SFB 900 Teilprojekt B1
Visualization of herpesviral infections and the immune response and modulation
The humane cytomegalovirus (HCMV) causes, in particular in immunosuppressed patients, significant clinical diseases which become manifest, i.a., as hepatitis, pneumonitis, retinitis and colitis. Since cytomegaloviruses are characterised by a pronounced species tropism, HCMV cannot be studied in the rodent model. The course of infection with the murine CMV (MCMV) in the mouse, however, shows many similarities to the HCMV infection in human beings. Although comprehensive infection experiments with MCMV were carried out, the exact processes during infection at a single-cell level are not sufficiently understood. The objective of this project is therefore to carry out comprehensive examinations regarding the spatial and temporal dissolution of infections with MCMV. We particularly intend to analyse the interaction of various cells of the immune system (macrophages, conventional dendritic cells, plasmacytoid dendritic cells, NK and T cells) as well as stroma cells during the induction of the immune response against MCMV within lymphoid organs, in particular within the primary draining lymph nodes, at a single-cell level.
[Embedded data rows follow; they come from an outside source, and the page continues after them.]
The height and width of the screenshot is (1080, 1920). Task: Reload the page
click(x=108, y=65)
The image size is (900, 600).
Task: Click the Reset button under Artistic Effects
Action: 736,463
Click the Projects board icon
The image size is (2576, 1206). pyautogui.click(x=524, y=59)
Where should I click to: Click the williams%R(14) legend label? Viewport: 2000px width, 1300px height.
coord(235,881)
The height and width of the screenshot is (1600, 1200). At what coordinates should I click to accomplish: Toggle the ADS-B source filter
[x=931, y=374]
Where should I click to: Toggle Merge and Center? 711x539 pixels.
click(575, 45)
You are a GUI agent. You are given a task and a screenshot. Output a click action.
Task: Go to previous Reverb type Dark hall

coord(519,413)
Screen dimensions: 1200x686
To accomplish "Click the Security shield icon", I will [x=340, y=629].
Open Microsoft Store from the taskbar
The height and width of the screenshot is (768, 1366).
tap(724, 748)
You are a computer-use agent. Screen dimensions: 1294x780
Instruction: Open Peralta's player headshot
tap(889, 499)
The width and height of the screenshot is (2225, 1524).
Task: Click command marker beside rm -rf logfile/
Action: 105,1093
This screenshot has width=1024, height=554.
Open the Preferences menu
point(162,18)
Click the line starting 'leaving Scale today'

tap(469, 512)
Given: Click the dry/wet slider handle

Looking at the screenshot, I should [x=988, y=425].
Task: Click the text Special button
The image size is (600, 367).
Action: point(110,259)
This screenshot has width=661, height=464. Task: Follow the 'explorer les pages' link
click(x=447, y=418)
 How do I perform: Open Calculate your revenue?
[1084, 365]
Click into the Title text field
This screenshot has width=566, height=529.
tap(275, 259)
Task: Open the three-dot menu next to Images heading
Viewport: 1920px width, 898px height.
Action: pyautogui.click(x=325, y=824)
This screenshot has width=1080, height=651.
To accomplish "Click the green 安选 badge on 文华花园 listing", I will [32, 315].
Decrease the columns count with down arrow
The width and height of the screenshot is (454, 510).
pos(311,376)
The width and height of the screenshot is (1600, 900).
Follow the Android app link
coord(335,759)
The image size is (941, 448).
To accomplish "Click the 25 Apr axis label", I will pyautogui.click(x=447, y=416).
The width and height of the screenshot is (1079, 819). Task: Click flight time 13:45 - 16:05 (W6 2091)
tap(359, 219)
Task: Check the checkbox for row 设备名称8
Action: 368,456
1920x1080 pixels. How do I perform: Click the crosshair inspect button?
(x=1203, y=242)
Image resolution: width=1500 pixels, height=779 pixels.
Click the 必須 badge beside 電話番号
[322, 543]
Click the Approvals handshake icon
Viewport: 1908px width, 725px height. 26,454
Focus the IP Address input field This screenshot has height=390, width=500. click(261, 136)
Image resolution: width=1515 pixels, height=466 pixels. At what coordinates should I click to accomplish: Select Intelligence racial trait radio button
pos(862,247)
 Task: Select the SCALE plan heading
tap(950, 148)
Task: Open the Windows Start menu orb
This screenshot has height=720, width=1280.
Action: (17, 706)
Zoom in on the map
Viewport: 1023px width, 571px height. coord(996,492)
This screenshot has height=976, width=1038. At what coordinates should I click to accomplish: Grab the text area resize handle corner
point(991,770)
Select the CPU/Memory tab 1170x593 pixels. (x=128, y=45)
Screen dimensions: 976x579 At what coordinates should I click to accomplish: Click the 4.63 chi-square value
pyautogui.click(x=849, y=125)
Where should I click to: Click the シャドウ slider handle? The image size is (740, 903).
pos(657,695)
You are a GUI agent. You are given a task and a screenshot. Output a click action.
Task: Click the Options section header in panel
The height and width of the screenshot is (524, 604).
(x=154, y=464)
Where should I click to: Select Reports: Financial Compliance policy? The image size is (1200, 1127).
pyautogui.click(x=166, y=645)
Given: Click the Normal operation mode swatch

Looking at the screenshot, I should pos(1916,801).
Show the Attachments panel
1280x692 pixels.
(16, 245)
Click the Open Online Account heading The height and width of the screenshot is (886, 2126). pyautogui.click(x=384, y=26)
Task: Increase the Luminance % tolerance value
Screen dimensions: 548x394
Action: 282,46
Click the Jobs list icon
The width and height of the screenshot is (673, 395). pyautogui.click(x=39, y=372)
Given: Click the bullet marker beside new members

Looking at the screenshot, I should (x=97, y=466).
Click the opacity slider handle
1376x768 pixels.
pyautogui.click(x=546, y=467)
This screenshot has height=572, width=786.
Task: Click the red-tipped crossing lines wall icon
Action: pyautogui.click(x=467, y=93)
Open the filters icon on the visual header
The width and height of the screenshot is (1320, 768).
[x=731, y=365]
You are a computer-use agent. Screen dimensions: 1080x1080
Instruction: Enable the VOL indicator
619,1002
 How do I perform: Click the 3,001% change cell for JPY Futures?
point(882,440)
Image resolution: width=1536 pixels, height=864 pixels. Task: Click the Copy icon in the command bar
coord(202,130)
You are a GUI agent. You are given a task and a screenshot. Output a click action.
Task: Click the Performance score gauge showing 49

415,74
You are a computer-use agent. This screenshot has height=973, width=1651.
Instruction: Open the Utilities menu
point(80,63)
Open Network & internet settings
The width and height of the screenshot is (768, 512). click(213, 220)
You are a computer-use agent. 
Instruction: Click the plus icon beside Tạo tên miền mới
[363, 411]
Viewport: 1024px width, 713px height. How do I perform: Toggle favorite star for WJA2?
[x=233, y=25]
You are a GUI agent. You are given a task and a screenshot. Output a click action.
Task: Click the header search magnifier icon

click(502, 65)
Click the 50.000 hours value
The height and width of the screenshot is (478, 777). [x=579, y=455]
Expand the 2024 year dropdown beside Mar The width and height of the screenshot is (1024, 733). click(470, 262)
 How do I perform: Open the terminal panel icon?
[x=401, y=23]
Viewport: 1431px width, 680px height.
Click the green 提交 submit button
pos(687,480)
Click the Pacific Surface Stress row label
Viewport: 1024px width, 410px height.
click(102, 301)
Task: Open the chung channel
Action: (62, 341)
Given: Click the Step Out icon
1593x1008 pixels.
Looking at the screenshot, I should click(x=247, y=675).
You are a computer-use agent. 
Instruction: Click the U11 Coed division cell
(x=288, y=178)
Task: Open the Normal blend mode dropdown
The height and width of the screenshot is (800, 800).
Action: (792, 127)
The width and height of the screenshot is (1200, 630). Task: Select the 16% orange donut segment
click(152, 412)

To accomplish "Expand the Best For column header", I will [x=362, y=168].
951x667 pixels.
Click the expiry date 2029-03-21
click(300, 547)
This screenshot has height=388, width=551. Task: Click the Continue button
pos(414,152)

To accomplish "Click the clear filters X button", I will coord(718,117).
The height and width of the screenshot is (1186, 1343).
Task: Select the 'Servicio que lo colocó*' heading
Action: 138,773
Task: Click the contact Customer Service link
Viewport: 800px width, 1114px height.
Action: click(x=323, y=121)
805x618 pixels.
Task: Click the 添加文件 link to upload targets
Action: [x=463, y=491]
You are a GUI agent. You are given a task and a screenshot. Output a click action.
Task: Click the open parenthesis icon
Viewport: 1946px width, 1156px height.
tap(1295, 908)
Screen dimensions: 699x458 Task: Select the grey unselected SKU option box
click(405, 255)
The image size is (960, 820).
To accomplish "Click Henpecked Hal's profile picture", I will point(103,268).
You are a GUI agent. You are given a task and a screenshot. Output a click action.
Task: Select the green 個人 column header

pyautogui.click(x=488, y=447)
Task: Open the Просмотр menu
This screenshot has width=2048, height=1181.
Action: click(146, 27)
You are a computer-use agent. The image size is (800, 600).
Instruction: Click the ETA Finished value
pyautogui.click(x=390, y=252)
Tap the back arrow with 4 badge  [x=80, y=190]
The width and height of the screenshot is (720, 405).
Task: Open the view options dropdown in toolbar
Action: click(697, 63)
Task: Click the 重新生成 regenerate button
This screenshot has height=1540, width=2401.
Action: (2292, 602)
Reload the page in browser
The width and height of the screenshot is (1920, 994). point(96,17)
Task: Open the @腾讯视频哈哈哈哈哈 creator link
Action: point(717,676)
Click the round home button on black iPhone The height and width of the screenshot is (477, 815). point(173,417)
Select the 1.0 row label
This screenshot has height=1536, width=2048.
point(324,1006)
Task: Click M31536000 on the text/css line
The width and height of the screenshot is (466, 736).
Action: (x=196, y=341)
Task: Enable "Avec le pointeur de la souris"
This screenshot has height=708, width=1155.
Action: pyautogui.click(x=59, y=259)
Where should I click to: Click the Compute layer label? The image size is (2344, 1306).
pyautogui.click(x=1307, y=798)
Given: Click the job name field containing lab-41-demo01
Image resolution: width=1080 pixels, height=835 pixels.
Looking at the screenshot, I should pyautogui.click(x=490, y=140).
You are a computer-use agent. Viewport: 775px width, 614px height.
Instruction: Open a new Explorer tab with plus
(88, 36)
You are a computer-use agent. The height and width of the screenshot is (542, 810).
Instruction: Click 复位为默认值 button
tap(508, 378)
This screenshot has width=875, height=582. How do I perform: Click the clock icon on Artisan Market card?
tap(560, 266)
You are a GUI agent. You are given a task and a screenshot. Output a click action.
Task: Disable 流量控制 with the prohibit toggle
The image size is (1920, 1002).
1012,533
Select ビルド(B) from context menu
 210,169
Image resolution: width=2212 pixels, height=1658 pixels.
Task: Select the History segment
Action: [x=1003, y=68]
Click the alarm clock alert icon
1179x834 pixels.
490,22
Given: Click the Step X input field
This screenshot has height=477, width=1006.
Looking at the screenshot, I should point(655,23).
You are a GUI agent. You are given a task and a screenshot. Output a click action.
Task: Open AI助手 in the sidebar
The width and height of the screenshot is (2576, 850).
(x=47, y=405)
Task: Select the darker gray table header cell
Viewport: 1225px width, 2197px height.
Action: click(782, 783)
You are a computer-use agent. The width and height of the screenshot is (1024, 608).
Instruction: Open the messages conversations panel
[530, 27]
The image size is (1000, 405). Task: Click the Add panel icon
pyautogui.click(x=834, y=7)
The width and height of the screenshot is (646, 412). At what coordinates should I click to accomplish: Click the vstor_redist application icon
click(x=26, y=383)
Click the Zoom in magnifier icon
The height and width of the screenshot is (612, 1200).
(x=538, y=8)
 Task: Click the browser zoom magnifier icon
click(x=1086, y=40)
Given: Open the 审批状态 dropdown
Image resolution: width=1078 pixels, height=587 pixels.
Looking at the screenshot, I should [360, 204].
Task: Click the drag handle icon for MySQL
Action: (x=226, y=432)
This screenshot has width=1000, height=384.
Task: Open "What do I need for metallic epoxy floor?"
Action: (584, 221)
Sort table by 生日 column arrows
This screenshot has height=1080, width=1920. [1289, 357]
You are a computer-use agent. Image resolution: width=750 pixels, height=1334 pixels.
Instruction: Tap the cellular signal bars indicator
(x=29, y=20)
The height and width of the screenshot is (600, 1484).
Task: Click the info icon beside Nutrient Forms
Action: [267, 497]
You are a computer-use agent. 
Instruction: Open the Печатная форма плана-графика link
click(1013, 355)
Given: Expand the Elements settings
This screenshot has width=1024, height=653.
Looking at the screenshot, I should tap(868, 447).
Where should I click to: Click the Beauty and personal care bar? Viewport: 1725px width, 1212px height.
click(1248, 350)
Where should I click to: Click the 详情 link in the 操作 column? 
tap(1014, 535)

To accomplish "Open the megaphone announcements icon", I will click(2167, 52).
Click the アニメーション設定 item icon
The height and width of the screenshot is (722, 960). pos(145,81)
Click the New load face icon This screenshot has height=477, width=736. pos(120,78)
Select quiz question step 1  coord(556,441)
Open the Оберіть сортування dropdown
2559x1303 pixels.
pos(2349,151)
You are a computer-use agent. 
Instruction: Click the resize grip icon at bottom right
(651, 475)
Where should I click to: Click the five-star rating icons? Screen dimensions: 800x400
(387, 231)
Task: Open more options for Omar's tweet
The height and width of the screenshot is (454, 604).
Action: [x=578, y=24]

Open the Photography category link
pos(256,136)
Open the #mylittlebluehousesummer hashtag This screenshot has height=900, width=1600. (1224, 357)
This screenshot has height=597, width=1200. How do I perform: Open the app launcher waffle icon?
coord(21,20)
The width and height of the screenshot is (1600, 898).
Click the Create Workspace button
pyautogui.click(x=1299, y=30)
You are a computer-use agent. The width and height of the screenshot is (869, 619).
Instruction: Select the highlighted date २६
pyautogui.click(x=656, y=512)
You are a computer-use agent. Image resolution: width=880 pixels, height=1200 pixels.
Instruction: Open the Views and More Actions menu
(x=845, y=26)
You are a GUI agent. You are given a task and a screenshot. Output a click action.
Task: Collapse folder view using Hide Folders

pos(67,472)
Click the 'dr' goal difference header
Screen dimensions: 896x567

By using various recombinant MCMV virus mutants expressing Gaussia luciferase, a red fluorescent protein (mCherry) and a defined peptide sequence of ovalbumin (SIINFEKL) (so-called MCMV-3D), the temporal and spatial distribution of the infection, the virus dissemination and the resistance strategies in the natural host at a cellular level shall be represented with the help of in-vivo experiments using mice, i.a. by way of in-vivo two-photon microscopy. In our previous work we were able to demonstrate that the infection with MCMV induces a massive reduction of the expression of CCR7 on infected dendritic cells (DC). The viral genes responsible for this process shall therefore be identified and the cellular mechanisms mediating the reduced CCR7 expression shall be clarified. By using virus mutants which do not induce a down-regulation of CCR7 and mouse mutants in case of which the expression of CCR7 can be switched on or off specifically on DC, it shall be clarified how the CMV-mediated reduction of CCR7 expression influence the kind and scope of the antiviral immune response.